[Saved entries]
───

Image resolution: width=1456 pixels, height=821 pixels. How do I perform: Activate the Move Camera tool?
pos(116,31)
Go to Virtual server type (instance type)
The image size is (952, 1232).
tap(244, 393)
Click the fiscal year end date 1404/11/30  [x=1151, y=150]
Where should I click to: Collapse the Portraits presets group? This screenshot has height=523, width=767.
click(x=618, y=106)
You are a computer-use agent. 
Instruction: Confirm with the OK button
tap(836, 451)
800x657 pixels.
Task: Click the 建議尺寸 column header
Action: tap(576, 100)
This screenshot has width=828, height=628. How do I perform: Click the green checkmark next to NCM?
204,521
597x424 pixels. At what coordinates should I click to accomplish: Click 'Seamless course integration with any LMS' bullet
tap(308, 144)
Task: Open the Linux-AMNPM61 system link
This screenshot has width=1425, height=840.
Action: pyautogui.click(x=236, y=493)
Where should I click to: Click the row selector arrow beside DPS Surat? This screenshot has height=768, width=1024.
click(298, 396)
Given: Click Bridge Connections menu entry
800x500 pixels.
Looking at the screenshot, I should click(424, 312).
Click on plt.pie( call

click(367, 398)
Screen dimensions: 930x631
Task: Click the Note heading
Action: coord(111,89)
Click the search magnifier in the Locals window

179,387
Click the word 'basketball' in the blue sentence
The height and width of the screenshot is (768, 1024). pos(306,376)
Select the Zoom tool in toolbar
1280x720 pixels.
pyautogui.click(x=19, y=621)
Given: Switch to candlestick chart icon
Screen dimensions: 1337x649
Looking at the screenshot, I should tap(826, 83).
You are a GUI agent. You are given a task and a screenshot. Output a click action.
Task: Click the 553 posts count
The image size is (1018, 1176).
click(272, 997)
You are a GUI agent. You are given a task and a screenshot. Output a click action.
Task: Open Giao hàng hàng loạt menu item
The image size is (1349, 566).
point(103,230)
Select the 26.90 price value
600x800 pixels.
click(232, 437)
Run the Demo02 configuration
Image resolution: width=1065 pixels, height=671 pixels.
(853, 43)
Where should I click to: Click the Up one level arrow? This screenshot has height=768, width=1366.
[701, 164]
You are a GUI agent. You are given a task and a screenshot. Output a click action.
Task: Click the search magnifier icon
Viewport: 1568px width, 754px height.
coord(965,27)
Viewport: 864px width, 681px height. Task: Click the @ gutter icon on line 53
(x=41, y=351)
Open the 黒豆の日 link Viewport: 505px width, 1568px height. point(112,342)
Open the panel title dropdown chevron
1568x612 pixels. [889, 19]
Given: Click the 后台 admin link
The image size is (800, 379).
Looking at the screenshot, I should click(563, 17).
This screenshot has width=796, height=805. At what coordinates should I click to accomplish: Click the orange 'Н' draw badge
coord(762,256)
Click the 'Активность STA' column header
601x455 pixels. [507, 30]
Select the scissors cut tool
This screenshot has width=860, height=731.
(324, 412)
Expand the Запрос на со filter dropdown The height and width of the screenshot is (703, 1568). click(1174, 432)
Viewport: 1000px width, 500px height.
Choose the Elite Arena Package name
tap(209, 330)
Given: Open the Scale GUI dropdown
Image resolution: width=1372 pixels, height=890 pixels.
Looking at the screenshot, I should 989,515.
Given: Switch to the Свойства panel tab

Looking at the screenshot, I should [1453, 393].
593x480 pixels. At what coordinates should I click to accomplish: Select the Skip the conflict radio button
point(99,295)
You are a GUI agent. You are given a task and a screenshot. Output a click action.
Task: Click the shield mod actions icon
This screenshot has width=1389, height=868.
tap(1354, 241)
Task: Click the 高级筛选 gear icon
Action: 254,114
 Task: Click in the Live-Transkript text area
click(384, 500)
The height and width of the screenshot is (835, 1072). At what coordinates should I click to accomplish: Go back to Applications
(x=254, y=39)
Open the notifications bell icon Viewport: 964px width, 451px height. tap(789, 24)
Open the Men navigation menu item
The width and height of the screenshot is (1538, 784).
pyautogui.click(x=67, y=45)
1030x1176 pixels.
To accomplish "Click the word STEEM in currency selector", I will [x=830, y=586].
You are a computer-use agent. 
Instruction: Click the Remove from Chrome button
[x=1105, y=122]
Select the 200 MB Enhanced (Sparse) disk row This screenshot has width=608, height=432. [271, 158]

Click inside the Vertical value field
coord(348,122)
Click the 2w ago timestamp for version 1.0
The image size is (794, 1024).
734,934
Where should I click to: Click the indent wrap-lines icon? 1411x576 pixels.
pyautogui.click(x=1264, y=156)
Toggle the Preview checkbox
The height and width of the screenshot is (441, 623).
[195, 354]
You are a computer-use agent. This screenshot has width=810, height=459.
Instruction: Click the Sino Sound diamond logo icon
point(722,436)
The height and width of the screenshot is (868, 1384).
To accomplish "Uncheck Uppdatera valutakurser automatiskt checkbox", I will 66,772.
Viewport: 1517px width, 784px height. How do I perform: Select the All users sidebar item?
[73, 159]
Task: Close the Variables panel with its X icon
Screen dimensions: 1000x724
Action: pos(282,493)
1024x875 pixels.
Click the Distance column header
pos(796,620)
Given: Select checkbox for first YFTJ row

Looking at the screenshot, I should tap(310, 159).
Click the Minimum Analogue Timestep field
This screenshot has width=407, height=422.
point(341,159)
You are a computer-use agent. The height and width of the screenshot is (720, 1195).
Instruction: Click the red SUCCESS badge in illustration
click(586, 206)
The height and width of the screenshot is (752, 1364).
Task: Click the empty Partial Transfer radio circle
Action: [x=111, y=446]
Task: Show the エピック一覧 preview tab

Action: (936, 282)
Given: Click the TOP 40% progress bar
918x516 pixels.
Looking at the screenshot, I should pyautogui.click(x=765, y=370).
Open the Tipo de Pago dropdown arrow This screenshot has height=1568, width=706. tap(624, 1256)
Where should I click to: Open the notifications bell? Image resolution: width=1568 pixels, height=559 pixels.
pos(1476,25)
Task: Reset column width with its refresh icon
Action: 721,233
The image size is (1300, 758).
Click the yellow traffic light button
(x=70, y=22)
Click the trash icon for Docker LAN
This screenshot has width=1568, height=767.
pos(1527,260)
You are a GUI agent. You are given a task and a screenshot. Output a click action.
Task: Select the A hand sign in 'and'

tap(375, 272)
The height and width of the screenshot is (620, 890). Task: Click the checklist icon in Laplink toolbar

───

A complete, exact transcription of the records is needed.

RESULT BELOW
Image resolution: width=1456 pixels, height=821 pixels. How do I perform: Activate the Move Camera tool?
pos(116,31)
Go to Virtual server type (instance type)
The image size is (952, 1232).
tap(244, 393)
Click the fiscal year end date 1404/11/30  [x=1151, y=150]
Where should I click to: Collapse the Portraits presets group? This screenshot has height=523, width=767.
click(x=618, y=106)
You are a computer-use agent. 
Instruction: Confirm with the OK button
tap(836, 451)
800x657 pixels.
Task: Click the 建議尺寸 column header
Action: tap(576, 100)
This screenshot has width=828, height=628. How do I perform: Click the green checkmark next to NCM?
204,521
597x424 pixels. At what coordinates should I click to accomplish: Click 'Seamless course integration with any LMS' bullet
tap(308, 144)
Task: Open the Linux-AMNPM61 system link
This screenshot has width=1425, height=840.
Action: pyautogui.click(x=236, y=493)
Where should I click to: Click the row selector arrow beside DPS Surat? This screenshot has height=768, width=1024.
click(298, 396)
Given: Click Bridge Connections menu entry
800x500 pixels.
Looking at the screenshot, I should click(424, 312).
Click on plt.pie( call

click(367, 398)
Screen dimensions: 930x631
Task: Click the Note heading
Action: coord(111,89)
Click the search magnifier in the Locals window

179,387
Click the word 'basketball' in the blue sentence
The height and width of the screenshot is (768, 1024). pos(306,376)
Select the Zoom tool in toolbar
1280x720 pixels.
pyautogui.click(x=19, y=621)
Given: Switch to candlestick chart icon
Screen dimensions: 1337x649
Looking at the screenshot, I should tap(826, 83).
You are a GUI agent. You are given a task and a screenshot. Output a click action.
Task: Click the 553 posts count
The image size is (1018, 1176).
click(272, 997)
You are a GUI agent. You are given a task and a screenshot. Output a click action.
Task: Open Giao hàng hàng loạt menu item
The image size is (1349, 566).
point(103,230)
Select the 26.90 price value
600x800 pixels.
click(232, 437)
Run the Demo02 configuration
Image resolution: width=1065 pixels, height=671 pixels.
(853, 43)
Where should I click to: Click the Up one level arrow? This screenshot has height=768, width=1366.
[701, 164]
You are a GUI agent. You are given a task and a screenshot. Output a click action.
Task: Click the search magnifier icon
Viewport: 1568px width, 754px height.
coord(965,27)
Viewport: 864px width, 681px height. Task: Click the @ gutter icon on line 53
(x=41, y=351)
Open the 黒豆の日 link Viewport: 505px width, 1568px height. point(112,342)
Open the panel title dropdown chevron
1568x612 pixels. [889, 19]
Given: Click the 后台 admin link
The image size is (800, 379).
Looking at the screenshot, I should click(563, 17).
This screenshot has width=796, height=805. At what coordinates should I click to accomplish: Click the orange 'Н' draw badge
coord(762,256)
Click the 'Активность STA' column header
601x455 pixels. [507, 30]
Select the scissors cut tool
This screenshot has width=860, height=731.
(324, 412)
Expand the Запрос на со filter dropdown The height and width of the screenshot is (703, 1568). click(1174, 432)
Viewport: 1000px width, 500px height.
Choose the Elite Arena Package name
tap(209, 330)
Given: Open the Scale GUI dropdown
Image resolution: width=1372 pixels, height=890 pixels.
Looking at the screenshot, I should 989,515.
Given: Switch to the Свойства panel tab

Looking at the screenshot, I should [1453, 393].
593x480 pixels. At what coordinates should I click to accomplish: Select the Skip the conflict radio button
point(99,295)
You are a GUI agent. You are given a task and a screenshot. Output a click action.
Task: Click the shield mod actions icon
This screenshot has width=1389, height=868.
tap(1354, 241)
Task: Click the 高级筛选 gear icon
Action: 254,114
 Task: Click in the Live-Transkript text area
click(384, 500)
The height and width of the screenshot is (835, 1072). At what coordinates should I click to accomplish: Go back to Applications
(x=254, y=39)
Open the notifications bell icon Viewport: 964px width, 451px height. tap(789, 24)
Open the Men navigation menu item
The width and height of the screenshot is (1538, 784).
pyautogui.click(x=67, y=45)
1030x1176 pixels.
To accomplish "Click the word STEEM in currency selector", I will [x=830, y=586].
You are a computer-use agent. 
Instruction: Click the Remove from Chrome button
[x=1105, y=122]
Select the 200 MB Enhanced (Sparse) disk row This screenshot has width=608, height=432. [271, 158]

Click inside the Vertical value field
coord(348,122)
Click the 2w ago timestamp for version 1.0
The image size is (794, 1024).
734,934
Where should I click to: Click the indent wrap-lines icon? 1411x576 pixels.
pyautogui.click(x=1264, y=156)
Toggle the Preview checkbox
The height and width of the screenshot is (441, 623).
[195, 354]
You are a computer-use agent. This screenshot has width=810, height=459.
Instruction: Click the Sino Sound diamond logo icon
point(722,436)
The height and width of the screenshot is (868, 1384).
To accomplish "Uncheck Uppdatera valutakurser automatiskt checkbox", I will 66,772.
Viewport: 1517px width, 784px height. How do I perform: Select the All users sidebar item?
[73, 159]
Task: Close the Variables panel with its X icon
Screen dimensions: 1000x724
Action: pos(282,493)
1024x875 pixels.
Click the Distance column header
pos(796,620)
Given: Select checkbox for first YFTJ row

Looking at the screenshot, I should tap(310, 159).
Click the Minimum Analogue Timestep field
This screenshot has width=407, height=422.
point(341,159)
You are a computer-use agent. The height and width of the screenshot is (720, 1195).
Instruction: Click the red SUCCESS badge in illustration
click(586, 206)
The height and width of the screenshot is (752, 1364).
Task: Click the empty Partial Transfer radio circle
Action: [x=111, y=446]
Task: Show the エピック一覧 preview tab

Action: (936, 282)
Given: Click the TOP 40% progress bar
918x516 pixels.
Looking at the screenshot, I should pyautogui.click(x=765, y=370).
Open the Tipo de Pago dropdown arrow This screenshot has height=1568, width=706. tap(624, 1256)
Where should I click to: Open the notifications bell? Image resolution: width=1568 pixels, height=559 pixels.
pos(1476,25)
Task: Reset column width with its refresh icon
Action: 721,233
The image size is (1300, 758).
Click the yellow traffic light button
(x=70, y=22)
Click the trash icon for Docker LAN
This screenshot has width=1568, height=767.
pos(1527,260)
You are a GUI agent. You are given a task and a screenshot. Output a click action.
Task: Select the A hand sign in 'and'

tap(375, 272)
The height and width of the screenshot is (620, 890). Task: Click the checklist icon in Laplink toolbar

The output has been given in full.